Intellectual Property Law

Is 12 Days of Christmas in the Public Domain?

The original 12 Days of Christmas is public domain, but recordings and modern arrangements aren't — here's what that means for how you can use it.

The traditional carol “The Twelve Days of Christmas” is firmly in the public domain. Its earliest known printed version dates to 1780, and the melody most people recognize today comes from a 1909 arrangement — both well beyond the reach of any surviving copyright. You can sing it, record it, print the lyrics on merchandise, or build an entirely new version without asking anyone’s permission or paying a dime in royalties.

Where the Song Came From

The earliest printed text of “The Twelve Days of Christmas” appeared in a 1780 English children’s book called Mirth Without Mischief. That version was a spoken chant or rhyming game with no musical notation.
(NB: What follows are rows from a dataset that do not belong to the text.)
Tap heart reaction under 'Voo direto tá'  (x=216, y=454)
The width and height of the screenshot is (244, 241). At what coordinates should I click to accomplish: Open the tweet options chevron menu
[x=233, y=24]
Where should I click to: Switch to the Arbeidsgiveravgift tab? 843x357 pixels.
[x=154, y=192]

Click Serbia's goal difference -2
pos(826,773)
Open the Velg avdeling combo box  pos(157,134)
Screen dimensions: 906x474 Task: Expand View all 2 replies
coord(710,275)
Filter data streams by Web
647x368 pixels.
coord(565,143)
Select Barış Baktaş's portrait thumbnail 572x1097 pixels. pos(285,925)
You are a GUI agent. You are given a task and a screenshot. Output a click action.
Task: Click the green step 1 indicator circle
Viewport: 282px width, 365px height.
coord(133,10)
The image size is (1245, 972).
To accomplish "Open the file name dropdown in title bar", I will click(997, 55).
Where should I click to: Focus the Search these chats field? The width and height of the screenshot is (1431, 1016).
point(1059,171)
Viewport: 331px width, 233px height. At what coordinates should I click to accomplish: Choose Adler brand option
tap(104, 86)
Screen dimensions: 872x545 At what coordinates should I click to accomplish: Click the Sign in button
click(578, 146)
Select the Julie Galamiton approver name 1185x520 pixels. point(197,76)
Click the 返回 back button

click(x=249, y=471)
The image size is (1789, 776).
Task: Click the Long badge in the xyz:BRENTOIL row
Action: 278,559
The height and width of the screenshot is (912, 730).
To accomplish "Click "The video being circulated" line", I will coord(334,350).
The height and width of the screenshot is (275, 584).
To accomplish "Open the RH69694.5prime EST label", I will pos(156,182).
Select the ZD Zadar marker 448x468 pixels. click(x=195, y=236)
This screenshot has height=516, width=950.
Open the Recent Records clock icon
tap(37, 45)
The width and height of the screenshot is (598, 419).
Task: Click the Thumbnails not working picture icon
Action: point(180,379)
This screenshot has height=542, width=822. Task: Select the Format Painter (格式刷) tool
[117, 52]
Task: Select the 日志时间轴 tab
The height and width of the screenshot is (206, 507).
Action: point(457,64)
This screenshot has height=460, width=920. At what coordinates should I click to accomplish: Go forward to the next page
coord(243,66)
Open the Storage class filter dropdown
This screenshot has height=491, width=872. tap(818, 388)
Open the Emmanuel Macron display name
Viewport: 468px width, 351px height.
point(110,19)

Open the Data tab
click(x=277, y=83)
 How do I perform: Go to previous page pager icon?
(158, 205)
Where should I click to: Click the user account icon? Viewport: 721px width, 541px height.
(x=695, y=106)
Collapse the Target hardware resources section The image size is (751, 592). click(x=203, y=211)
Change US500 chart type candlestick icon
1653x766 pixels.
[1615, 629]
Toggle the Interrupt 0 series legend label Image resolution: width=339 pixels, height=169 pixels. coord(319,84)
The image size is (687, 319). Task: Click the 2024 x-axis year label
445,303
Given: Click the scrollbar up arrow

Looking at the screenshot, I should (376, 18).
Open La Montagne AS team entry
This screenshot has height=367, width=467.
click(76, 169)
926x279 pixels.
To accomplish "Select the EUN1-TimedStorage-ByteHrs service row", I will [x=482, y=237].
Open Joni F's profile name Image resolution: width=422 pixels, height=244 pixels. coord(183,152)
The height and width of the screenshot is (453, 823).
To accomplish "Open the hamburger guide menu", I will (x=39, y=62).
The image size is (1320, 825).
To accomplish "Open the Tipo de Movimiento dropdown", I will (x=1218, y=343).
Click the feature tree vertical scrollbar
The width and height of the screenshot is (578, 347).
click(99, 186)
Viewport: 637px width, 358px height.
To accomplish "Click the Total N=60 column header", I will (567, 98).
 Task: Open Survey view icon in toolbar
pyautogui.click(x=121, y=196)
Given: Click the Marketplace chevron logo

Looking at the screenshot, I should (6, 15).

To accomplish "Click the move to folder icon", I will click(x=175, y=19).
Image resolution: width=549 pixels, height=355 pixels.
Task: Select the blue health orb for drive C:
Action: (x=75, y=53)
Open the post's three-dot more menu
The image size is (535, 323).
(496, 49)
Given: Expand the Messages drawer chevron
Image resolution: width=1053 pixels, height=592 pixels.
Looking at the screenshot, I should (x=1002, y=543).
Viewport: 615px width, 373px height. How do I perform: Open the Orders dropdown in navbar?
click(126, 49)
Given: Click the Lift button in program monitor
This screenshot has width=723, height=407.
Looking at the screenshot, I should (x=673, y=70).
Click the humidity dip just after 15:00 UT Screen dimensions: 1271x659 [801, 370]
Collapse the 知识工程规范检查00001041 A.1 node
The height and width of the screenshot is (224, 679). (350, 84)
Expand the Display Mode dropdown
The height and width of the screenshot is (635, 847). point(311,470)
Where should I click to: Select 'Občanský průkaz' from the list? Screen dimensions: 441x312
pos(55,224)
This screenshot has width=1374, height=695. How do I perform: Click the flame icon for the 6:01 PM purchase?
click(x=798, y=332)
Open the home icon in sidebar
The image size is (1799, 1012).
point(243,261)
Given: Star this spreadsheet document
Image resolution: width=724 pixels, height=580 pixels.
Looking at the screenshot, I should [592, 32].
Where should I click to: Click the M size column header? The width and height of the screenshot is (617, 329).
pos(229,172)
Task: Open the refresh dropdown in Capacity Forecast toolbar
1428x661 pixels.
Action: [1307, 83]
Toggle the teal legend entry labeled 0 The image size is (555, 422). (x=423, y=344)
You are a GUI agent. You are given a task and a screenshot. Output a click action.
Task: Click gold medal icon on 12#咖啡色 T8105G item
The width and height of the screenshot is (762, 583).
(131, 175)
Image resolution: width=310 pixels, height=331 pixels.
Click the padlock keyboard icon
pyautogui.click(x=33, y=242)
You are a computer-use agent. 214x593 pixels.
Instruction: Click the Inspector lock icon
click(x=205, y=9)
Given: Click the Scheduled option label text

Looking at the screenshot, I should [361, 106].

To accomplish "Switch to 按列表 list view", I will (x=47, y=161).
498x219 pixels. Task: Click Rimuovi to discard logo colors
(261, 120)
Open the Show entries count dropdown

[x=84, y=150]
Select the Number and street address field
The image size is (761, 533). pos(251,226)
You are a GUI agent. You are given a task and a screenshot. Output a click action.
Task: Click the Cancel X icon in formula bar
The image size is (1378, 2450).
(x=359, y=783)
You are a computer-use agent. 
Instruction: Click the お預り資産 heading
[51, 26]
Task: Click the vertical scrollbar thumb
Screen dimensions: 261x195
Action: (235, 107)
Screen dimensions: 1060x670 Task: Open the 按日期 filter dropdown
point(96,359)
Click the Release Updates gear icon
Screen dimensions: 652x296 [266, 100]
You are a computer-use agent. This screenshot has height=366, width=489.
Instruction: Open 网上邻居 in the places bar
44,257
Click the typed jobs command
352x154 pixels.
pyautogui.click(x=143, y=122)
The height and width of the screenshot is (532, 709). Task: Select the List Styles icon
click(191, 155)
The poem itself is almost certainly older — some researchers believe it may have originated in France before migrating to England through oral tradition. Nobody knows who wrote it, which matters for copyright purposes: anonymous folk works passed down through generations were never formally registered or published under the kind of legal framework that would have created protectable rights.

The melody most people now associate with the song comes from Frederic Austin, a British baritone and composer who published his arrangement in 1909. Austin also gave us the drawn-out phrasing of “five gold rings” that has become the song’s signature moment. Because that arrangement was published well over a century ago, it too has long since passed into the public domain. So when you hear someone singing the standard version of this carol, both the words and the tune are free of copyright restrictions.

Why Copyright Doesn’t Apply to the Original

Under current U.S. law, copyright in a new work lasts for the life of the author plus 70 years. For anonymous works or works made for hire, the term is 95 years from first publication or 120 years from creation, whichever comes first.1Office of the Law Revision Counsel. 17 USC 302 – Duration of Copyright: Works Created On or After January 1, 1978 Even under the most generous interpretation, a work first published in 1780 would have exhausted any conceivable copyright term centuries ago.

More practically, the cutoff for published works entering the public domain advances by one year every January 1. As of January 1, 2026, all works first published in the United States in 1930 or earlier are in the public domain.2Library of Congress. Lifecycle of Copyright: 1930 Works in the Public Domain “The Twelve Days of Christmas” clears that bar by 150 years, and Austin’s 1909 arrangement clears it by over two decades.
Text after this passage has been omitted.